• Problem statement:
Show every line below where "agent" appears.
Source information: Begin
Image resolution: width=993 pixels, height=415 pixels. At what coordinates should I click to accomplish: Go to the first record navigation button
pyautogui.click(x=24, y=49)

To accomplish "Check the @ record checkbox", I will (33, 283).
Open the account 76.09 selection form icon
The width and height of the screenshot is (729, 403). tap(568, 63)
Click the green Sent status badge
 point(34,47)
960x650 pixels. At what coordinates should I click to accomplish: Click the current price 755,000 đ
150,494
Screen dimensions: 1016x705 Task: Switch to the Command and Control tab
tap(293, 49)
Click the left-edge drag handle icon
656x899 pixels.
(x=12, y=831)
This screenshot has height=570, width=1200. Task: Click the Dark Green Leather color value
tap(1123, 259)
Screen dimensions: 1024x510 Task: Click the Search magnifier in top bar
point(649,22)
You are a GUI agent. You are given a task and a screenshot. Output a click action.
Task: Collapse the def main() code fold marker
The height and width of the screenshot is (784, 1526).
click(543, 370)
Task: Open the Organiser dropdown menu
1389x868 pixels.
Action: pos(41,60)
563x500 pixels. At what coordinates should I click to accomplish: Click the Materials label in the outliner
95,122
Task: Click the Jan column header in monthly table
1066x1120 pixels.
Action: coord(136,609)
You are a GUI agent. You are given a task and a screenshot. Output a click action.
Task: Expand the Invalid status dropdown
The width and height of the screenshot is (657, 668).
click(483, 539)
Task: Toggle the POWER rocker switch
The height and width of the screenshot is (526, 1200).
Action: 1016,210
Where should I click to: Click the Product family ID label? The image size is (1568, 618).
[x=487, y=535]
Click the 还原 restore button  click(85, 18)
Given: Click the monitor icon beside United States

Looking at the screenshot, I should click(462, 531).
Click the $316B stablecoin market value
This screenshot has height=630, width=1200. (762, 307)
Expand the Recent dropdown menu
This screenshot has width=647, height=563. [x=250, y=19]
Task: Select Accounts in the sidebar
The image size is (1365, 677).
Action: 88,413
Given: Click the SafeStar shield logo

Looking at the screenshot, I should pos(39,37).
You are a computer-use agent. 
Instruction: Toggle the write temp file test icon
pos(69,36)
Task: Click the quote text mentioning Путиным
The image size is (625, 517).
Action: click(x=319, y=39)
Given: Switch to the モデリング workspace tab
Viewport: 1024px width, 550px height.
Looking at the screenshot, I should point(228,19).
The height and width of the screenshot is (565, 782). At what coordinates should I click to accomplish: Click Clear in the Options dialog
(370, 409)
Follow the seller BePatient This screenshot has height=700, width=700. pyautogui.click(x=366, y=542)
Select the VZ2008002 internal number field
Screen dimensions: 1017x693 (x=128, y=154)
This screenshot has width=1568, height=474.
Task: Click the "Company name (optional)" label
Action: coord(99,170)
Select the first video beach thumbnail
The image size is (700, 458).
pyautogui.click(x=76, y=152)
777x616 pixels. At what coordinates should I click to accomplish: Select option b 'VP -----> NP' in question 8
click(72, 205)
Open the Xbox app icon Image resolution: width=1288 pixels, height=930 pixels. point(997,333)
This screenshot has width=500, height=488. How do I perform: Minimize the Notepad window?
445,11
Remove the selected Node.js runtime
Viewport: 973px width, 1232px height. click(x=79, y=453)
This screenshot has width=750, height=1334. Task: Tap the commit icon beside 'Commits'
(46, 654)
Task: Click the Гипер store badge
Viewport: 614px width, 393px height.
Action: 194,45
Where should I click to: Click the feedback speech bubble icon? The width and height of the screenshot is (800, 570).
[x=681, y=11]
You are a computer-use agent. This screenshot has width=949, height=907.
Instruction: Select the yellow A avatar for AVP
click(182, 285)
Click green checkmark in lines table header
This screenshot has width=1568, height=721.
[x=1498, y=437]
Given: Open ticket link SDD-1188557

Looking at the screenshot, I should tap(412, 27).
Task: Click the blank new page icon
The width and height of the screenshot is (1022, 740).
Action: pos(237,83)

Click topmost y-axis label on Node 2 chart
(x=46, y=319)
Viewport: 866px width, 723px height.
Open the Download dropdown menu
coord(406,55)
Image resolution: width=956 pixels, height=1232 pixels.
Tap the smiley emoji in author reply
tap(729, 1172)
Source information: End
• Response box:
You are a GUI agent. You are given a task and a screenshot. Output a click action.
You are a GUI agent. You are given a task and a screenshot. Output a click action.
You are a computer-use agent. 
You are a computer-use agent. This screenshot has width=949, height=907.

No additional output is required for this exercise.